**YOUR TASK**
Write out again the stretch of lines from the start through the line that contains "coord(1023,55)", including both ends, and leave the pictures out of your answer.

[Screen grounding examples]
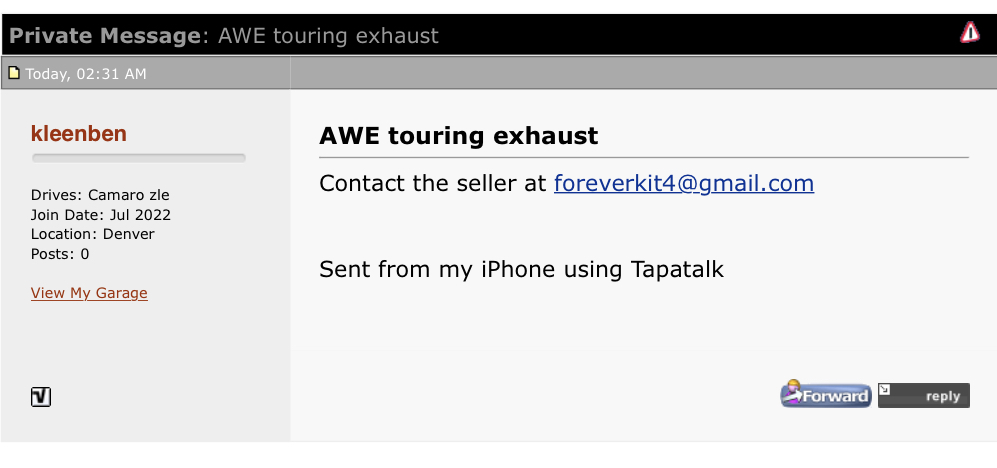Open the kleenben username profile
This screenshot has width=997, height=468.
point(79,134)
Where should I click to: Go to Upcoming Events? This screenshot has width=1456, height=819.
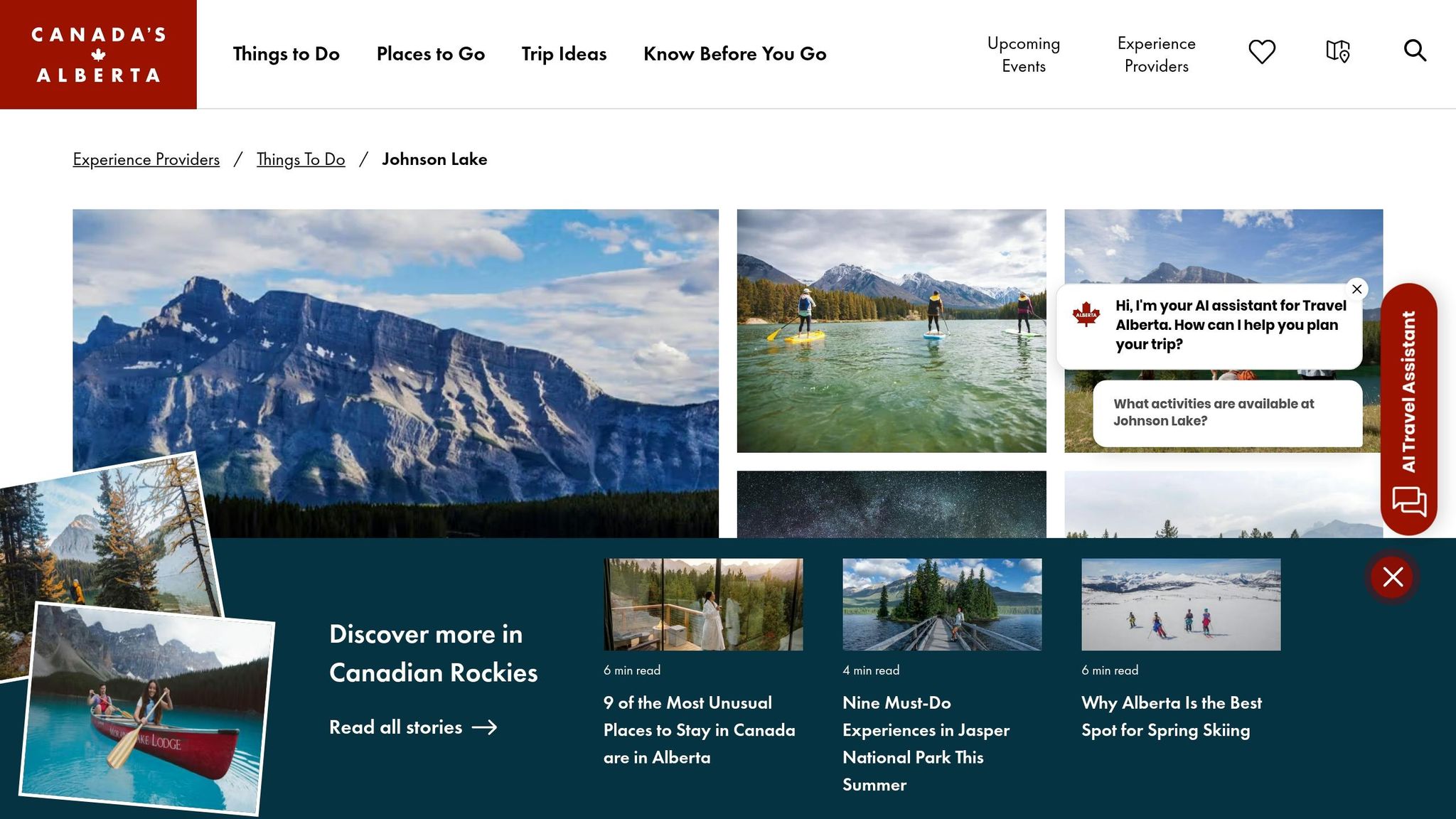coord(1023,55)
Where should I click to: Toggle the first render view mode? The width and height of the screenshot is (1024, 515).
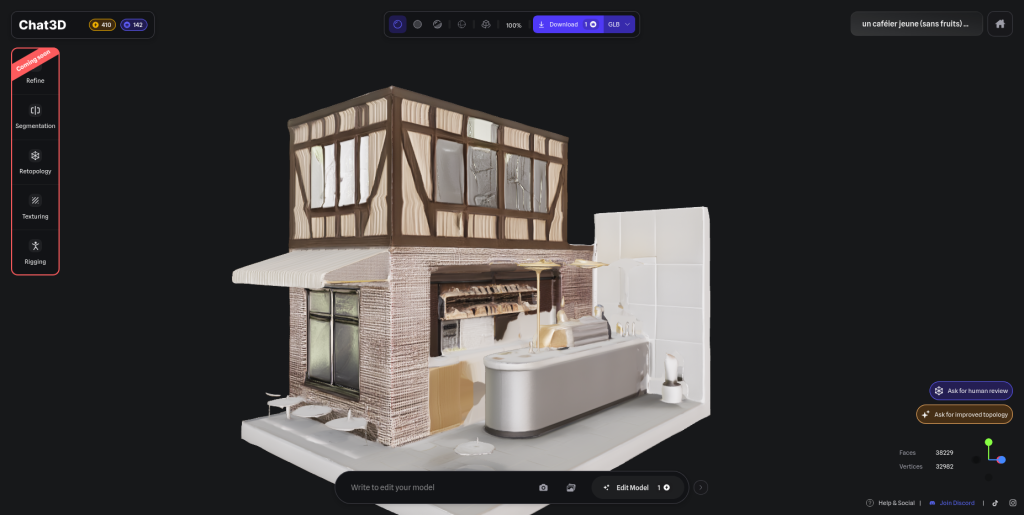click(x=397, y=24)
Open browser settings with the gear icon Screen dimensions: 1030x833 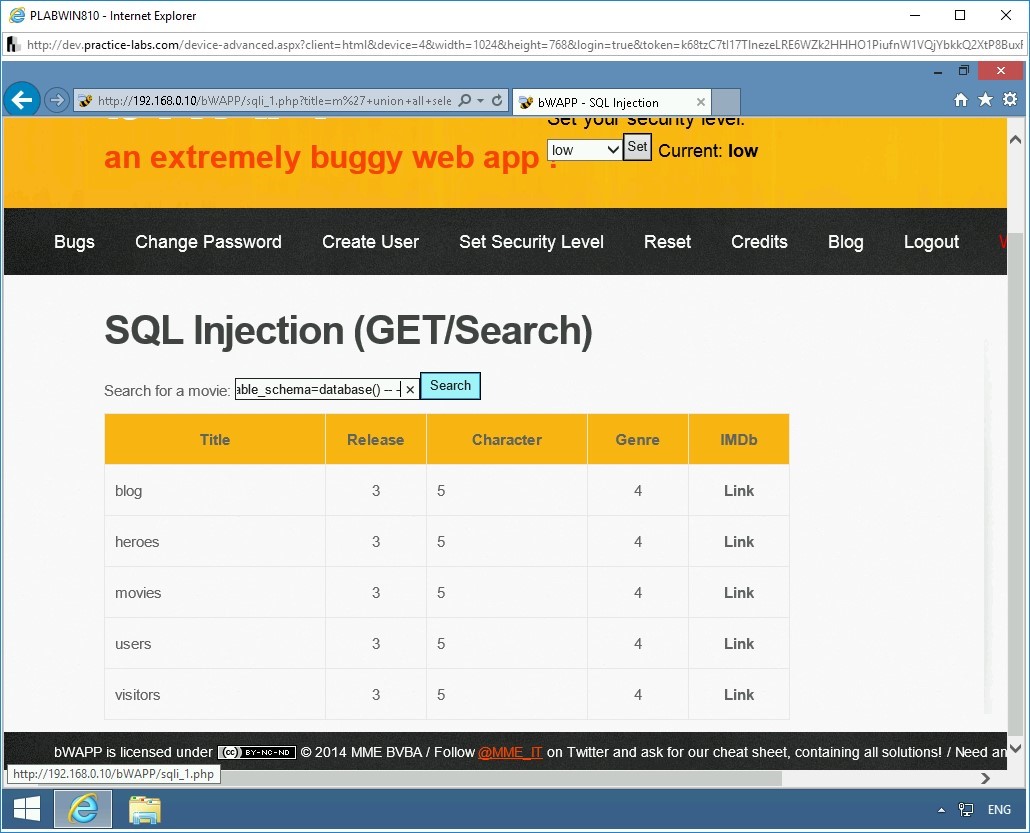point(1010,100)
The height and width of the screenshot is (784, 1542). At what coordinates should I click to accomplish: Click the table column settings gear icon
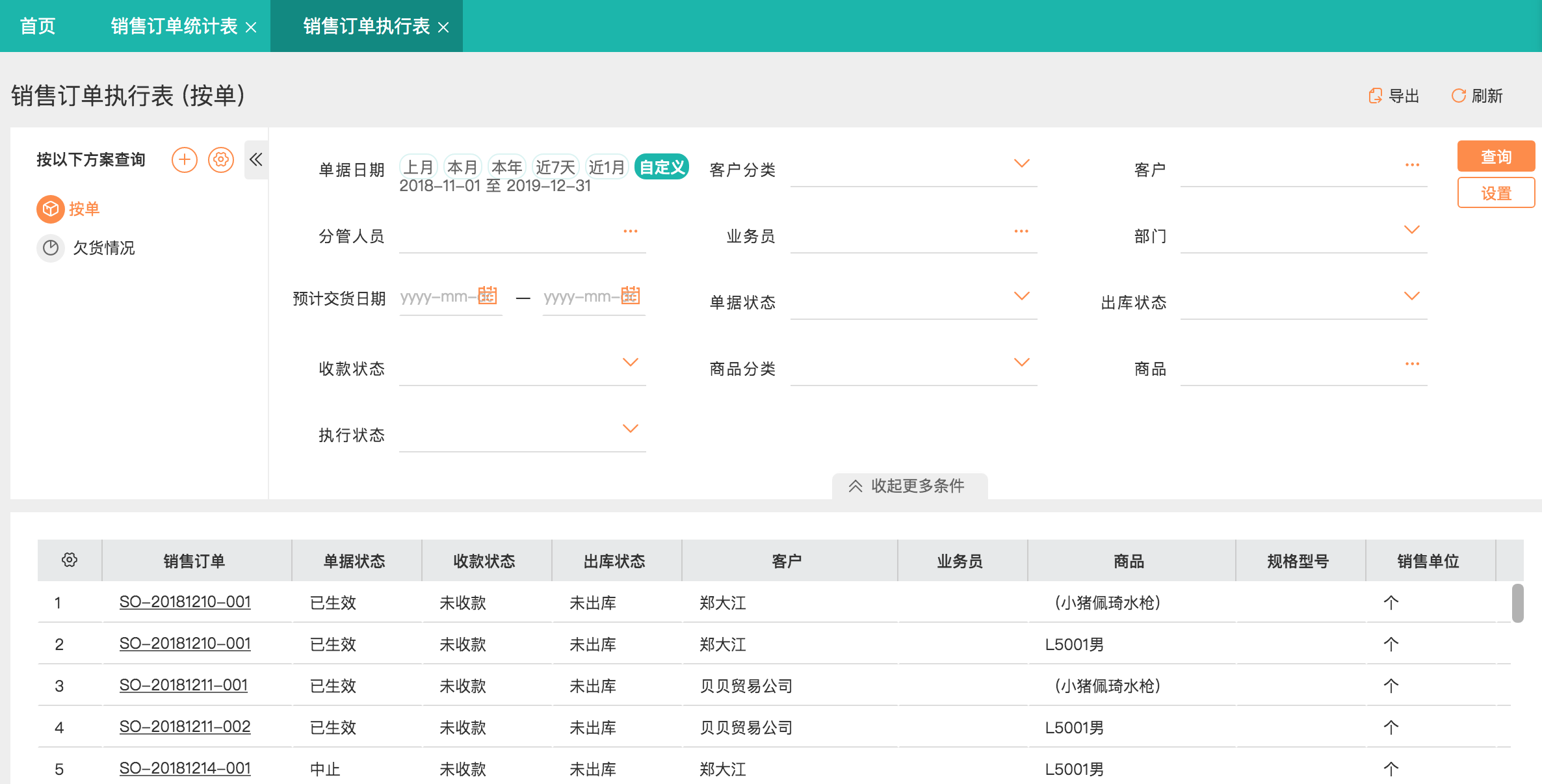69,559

**TASK ANSWER**
Open the kleenben username profile
This screenshot has width=997, height=468.
point(79,134)
Where should I click to: Go to Upcoming Events? This screenshot has width=1456, height=819.
coord(1023,55)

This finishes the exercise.